PROBLEM TO WORK ON -
Reproduce the entries below exactly, beginning with the first line and stopping after the line that contains "Tap the 20 credits".

::::::::::

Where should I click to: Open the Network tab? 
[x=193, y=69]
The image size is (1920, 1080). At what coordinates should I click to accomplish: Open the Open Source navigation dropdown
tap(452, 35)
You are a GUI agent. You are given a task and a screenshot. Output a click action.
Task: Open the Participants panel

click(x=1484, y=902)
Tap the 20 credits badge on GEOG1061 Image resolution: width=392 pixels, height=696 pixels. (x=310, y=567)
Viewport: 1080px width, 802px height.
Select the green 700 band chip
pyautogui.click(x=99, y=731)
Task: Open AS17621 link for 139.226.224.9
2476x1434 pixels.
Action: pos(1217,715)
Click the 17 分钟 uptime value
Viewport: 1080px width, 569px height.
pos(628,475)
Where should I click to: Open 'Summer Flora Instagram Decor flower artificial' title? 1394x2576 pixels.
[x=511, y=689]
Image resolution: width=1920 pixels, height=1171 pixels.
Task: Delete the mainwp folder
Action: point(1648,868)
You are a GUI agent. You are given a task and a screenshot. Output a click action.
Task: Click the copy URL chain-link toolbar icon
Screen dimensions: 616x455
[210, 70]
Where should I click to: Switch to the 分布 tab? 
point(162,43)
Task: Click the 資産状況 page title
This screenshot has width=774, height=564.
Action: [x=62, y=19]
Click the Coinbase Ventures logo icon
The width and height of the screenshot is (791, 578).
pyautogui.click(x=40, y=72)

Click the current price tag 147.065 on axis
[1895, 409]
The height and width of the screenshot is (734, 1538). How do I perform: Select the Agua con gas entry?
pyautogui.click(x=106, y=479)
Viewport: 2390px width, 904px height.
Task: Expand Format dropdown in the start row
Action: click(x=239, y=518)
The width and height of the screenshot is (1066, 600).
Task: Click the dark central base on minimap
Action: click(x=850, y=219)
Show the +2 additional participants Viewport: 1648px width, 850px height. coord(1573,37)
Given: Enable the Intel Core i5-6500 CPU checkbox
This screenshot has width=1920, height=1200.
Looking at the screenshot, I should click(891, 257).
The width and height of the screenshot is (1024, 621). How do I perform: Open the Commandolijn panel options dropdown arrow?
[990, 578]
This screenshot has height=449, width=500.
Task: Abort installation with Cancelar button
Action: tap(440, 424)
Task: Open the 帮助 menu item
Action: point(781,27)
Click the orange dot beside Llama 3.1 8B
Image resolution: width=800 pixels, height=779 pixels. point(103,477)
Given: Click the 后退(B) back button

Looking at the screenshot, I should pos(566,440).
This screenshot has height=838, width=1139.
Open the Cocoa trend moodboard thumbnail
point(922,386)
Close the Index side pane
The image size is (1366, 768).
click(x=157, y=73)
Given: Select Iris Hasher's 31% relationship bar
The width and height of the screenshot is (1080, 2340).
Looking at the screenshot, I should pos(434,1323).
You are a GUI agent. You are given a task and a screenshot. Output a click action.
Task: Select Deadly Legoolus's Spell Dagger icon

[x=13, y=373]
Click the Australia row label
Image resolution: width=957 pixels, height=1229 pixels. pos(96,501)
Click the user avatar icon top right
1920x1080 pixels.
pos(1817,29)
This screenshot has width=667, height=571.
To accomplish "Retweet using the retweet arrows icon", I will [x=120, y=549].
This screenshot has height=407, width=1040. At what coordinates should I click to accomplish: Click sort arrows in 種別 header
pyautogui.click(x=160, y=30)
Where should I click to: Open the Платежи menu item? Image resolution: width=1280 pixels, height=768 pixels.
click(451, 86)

::::::::::

THE SOLUTION -
Where should I click to: Open the Network tab? 
[x=193, y=69]
The image size is (1920, 1080). At what coordinates should I click to accomplish: Open the Open Source navigation dropdown
tap(452, 35)
You are a GUI agent. You are given a task and a screenshot. Output a click action.
Task: Open the Participants panel

click(x=1484, y=902)
Tap the 20 credits badge on GEOG1061 Image resolution: width=392 pixels, height=696 pixels. (x=310, y=567)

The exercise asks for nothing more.